Doch nicht nur der Betrag des Weihnachtsgeldes ist massgebend. Stil beweist, wer eine lobende Karte schreibt. Die Gabe muss bar und persönlich übergeben werden. Erwartet werden knitterfreie Noten. Die Schenkung sollte zwischen Thanksgiving – dem letzten Donnerstag im November › und Mitte Dezember erfolgen, damit Beschenkte noch Geschenke kaufen können.
Unermesslich ist die wirtschaftliche Bedeutung des Trinkgelds. Dienstboten und Gärtner, Putzfrauen und Nannys – allesamt tragende Säulen der Gesellschaft – kommen mit ihrem Salär selten durch. «Das Trinkgeld ist ein zentraler Bestandteil ihres Einkommens», sagt Michael Lynn, Professor an der Cornell University. Letztes Jahr flossen in den USA 26 Milliarden Dollar (umgerechnet rund 30 Milliarden Franken) in Form von Botenlöhnen, hat er berechnet. Andere Schätzungen gehen von 40 Milliarden Dollar aus. Mit der Prämie würden sich Kunden die «soziale Anerkennung» des Dienstleistenden erkaufen, sagt der Professor. «Trinkgeld hat wenig mit der Qualität einer Arbeit zu tun, es festigt das soziale Gefälle der beteiligten Parteien.»

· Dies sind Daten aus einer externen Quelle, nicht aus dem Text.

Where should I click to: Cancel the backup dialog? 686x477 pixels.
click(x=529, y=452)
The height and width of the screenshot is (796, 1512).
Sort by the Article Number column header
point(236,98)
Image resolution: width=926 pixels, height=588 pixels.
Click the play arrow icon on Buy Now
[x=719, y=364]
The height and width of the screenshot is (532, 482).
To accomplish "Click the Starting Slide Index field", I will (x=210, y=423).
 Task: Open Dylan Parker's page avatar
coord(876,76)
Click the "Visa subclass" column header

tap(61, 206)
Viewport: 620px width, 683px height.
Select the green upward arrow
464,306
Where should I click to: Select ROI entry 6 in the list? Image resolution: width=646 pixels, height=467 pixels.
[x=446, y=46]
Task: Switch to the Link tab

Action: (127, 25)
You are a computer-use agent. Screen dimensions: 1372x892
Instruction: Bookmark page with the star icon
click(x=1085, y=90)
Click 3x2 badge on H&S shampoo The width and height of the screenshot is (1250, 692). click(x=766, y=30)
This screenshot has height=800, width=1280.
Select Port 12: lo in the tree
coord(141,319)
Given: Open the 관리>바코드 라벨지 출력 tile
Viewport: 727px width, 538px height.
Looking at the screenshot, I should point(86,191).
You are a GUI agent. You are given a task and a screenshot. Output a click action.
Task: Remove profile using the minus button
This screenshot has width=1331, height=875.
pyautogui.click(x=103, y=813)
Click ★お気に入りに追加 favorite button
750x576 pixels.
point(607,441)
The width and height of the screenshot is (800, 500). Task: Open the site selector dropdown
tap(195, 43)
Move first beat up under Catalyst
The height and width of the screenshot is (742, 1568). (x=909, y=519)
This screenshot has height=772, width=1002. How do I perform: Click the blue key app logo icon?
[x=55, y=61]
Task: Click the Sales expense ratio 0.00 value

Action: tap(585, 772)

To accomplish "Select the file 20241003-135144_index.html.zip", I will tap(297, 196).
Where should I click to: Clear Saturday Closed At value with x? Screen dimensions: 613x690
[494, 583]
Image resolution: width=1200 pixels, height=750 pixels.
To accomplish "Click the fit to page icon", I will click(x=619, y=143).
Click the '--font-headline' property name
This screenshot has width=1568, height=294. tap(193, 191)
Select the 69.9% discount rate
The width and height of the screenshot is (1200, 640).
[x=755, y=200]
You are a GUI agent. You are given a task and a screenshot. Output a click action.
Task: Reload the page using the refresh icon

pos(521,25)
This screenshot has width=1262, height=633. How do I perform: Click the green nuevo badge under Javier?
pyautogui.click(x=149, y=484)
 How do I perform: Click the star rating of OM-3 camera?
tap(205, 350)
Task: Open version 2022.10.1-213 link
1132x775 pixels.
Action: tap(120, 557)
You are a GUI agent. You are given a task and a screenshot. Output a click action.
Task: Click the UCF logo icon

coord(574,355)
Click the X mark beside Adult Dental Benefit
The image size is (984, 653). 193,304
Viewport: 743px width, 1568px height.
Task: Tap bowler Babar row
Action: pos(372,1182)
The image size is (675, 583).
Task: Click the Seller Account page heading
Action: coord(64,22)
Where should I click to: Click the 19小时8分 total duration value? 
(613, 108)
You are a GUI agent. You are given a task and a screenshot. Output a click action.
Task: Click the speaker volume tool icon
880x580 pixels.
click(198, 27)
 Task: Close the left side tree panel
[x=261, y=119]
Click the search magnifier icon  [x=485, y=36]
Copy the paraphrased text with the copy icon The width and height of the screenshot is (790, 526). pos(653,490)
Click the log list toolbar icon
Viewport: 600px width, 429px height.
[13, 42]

Erste historische Trinkgeldzeugnisse in den USA stammen aus der Kolonialzeit. So notierten die beiden frühen US-Präsidenten George Washington und Thomas Jefferson genau, wie viel sie ihren Sklaven Ende Jahr zahlten. Später, Mitte des 19. Jahrhunderts, sei die Tradition im grossen Stil von reisenden Amerikanern aus Europa importiert worden, sagt Lynn. «Im Gegensatz zu Europa behielten wird den Brauch.»
Verschwinden wird die Etikette auch dieses Jahr nicht, aber sie dürfte schrumpfen. Die Finanzkrise hat die USA in eine tiefe Rezession getrieben. 220 000 Leute dürften in New York ihren Job verlieren. Viele davon waren zuvor grosszügige Trinkgeldzahler. Um 30 Prozent dürfte 2008 das Weihnachtsgeld insgesamt sinken, schätzt Jodi Smith, eine Beraterin für gesellschaftliche Konventionen. «Wer den Job verloren hat, darf heuer auf Trinkgeld verzichten», sagt sie. «Er muss das in einer netten Karte mitteilen – und soll fürs nächste Jahr sparen.» Zwei Jahre ohne Trinkgeldzahlung liegt in New York nicht drin.